He is working for a large oil corporation and will be traveling to Nigeria for a 4-day meeting. He does not feel he needs advice on returning to his home country but his company has sent him for a pre-travel evaluation. Case 5 Two 18-year-old college students, including a Canadian native who is traveling with roommate to visit a Colombian friend for a 5-week stay with the friend’s family on a ranch outside of Bogota, Colombia. She is not planning to seek health advice because she says, “She had just enough to buy her ticket and it is a waste of money anyway. Case 6 A 57-year-old Chinese businessman with a history of type II diabetes who is going to Dar es Salaam, Tanzania for 6 weeks to visit his
son who immigrated to Tanzania and runs a car rental agency. He is selleck inhibitor planning a 3-day trip to a remote area for a field visit where he will also be looking for natural resources investments. Case 7 A 42-year-old Hmong male from Minnesota is bringing his 16-year-old son to Thailand PD332991 for 2 weeks. They will be staying in Chang Mai at a high-end hotel. They will visit the camps on the Burma border for 1 day so that the father can show his son where his parents came from. They will also do a river-rafting trip. They have come to seek pre-travel care because the father is worried about
both of their health risks. These scenarios illustrate the application of a new definition of VFR traveler. Within these scenarios some factors will change over time but the two required
criteria for inclusion as a VFR traveler are stable and robust: VFR and an epidemiological gradient of risk based on assessment of the determinants of health. These stable criteria can lead to evaluation of its definitional validity in assessing travel-related health risks and potentially differentiating VFR travelers from other travelers for the purpose of clinical assessment, public health planning, and the development of research. The consistent application of these defining criteria for VFR travel is to allow a means of identifying a combination of variables contributing next to the VFR travelers’ experience of travel-related disease or injury compared with other groups of travelers.
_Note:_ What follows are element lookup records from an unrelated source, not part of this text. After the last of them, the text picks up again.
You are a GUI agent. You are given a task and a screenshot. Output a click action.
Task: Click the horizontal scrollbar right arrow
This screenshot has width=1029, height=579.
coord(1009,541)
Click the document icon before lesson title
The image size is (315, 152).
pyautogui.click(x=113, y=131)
This information can be used to identify and plan for the mitigation of adverse outcomes. Further, this definition will contribute to the design and implementation of public health policies and programs, and a coherent approach to VFR traveler research, data collection, analysis, and communication. The increased morbidity and mortality for certain outcomes reported in the VFR travelers literature is likely related to measurable differences in the intent of travel, and health determinants with interregional disparities in disease risk. A better understanding of the interaction of the determinants of health across regions of health disparity may lead to improved interventions to reduce adverse health outcomes related to VFR and other potentially high-risk traveling populations.